━━ Exercise materials

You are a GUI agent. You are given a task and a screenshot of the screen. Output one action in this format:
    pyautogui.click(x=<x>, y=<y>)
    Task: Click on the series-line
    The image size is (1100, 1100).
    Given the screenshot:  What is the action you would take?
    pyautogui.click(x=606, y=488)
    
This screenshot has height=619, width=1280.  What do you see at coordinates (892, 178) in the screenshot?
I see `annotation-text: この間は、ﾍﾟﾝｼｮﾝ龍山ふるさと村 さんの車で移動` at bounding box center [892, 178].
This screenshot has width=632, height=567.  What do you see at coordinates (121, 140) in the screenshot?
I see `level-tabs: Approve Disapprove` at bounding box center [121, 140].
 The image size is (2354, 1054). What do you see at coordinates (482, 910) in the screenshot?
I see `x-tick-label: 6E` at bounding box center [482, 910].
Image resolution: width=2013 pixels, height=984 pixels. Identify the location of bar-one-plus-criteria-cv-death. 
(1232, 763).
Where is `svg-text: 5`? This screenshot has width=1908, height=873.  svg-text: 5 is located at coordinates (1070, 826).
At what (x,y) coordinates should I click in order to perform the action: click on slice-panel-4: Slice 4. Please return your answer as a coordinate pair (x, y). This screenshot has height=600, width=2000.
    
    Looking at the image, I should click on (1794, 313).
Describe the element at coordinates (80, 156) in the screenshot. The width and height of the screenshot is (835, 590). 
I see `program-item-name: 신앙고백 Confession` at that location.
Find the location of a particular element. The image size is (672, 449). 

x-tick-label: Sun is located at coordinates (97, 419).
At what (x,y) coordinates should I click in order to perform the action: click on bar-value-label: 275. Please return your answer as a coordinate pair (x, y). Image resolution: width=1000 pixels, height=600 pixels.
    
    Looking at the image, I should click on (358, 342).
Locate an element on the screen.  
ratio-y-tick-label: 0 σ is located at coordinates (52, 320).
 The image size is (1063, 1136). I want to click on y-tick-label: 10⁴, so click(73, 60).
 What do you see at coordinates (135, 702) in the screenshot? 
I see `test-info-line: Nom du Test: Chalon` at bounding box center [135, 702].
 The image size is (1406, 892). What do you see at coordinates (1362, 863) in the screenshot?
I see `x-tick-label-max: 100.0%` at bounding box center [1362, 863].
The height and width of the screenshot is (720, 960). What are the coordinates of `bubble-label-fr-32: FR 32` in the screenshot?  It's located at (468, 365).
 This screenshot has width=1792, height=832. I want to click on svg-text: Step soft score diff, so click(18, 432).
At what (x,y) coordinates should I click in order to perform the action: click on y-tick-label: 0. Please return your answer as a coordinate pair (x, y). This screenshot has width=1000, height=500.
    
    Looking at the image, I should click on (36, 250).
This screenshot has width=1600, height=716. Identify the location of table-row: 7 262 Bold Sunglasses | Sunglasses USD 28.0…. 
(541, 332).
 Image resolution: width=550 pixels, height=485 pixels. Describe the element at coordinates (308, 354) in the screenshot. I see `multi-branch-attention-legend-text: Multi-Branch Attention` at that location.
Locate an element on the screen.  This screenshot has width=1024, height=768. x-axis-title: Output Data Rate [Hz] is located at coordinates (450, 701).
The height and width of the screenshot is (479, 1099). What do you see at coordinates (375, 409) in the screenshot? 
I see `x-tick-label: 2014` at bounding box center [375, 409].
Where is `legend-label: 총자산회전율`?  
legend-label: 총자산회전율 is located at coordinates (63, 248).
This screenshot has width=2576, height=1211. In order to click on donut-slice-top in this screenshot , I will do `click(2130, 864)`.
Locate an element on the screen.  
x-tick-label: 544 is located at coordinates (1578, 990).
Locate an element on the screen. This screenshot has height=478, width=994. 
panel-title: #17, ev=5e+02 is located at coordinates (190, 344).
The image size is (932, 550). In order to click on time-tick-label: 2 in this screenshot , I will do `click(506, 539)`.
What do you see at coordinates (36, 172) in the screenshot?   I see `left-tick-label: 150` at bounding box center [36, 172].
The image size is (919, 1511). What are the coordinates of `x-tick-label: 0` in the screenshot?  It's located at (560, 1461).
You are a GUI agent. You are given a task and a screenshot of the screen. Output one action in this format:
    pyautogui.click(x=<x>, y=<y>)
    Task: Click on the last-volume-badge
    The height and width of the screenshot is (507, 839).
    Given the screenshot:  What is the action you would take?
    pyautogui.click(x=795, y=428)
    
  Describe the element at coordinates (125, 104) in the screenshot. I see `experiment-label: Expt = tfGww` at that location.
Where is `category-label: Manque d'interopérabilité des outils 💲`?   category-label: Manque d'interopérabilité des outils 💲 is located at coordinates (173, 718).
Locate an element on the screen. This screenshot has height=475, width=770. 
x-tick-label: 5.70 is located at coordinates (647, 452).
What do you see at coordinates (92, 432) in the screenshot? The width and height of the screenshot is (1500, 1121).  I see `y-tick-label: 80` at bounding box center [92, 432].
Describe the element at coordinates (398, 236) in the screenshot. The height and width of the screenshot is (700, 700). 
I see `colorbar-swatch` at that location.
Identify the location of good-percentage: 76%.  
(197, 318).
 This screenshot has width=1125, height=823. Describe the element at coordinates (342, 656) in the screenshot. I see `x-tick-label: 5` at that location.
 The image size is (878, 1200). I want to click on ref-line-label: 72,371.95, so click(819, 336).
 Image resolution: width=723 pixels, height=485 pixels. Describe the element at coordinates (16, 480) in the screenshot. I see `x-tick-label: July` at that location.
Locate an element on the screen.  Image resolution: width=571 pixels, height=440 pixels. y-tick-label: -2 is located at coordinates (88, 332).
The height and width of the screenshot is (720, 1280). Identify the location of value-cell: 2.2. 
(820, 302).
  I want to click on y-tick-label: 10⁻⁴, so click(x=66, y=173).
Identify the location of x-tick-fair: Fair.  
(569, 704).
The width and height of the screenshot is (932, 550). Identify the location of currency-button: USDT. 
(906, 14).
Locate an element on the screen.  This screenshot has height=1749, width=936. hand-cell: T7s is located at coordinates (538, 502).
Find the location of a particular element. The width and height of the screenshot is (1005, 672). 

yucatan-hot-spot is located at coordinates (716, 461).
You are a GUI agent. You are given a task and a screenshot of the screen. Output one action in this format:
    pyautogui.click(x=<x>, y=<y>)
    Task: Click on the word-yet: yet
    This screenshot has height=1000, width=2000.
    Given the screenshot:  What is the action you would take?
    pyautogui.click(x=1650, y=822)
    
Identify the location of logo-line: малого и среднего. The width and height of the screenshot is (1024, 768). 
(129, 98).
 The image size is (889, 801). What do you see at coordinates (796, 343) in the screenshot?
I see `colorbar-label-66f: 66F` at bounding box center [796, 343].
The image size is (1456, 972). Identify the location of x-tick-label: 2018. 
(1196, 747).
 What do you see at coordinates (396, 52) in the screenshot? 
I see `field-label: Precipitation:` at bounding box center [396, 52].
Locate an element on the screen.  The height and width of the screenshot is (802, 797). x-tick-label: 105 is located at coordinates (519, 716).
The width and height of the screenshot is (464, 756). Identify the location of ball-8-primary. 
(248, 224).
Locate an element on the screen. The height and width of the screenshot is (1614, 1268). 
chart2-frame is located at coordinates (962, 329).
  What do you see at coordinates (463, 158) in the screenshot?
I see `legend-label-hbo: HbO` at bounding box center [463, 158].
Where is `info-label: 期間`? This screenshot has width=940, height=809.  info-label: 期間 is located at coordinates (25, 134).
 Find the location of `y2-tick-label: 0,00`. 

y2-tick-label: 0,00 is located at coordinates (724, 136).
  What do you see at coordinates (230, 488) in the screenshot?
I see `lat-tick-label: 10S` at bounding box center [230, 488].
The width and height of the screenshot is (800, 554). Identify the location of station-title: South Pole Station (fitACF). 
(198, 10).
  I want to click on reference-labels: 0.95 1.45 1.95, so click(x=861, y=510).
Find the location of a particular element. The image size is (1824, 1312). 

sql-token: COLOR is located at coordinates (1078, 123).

━━━━

> _Action item_:
Reproduce everything from the line containing "I want to click on reference-labels: 0.95" down to the end of the listing, swapping "particular" for "specific" and leaving the rest unchanged.

> _Written answer_:
  I want to click on reference-labels: 0.95 1.45 1.95, so click(x=861, y=510).
Find the location of a specific element. The image size is (1824, 1312). 

sql-token: COLOR is located at coordinates (1078, 123).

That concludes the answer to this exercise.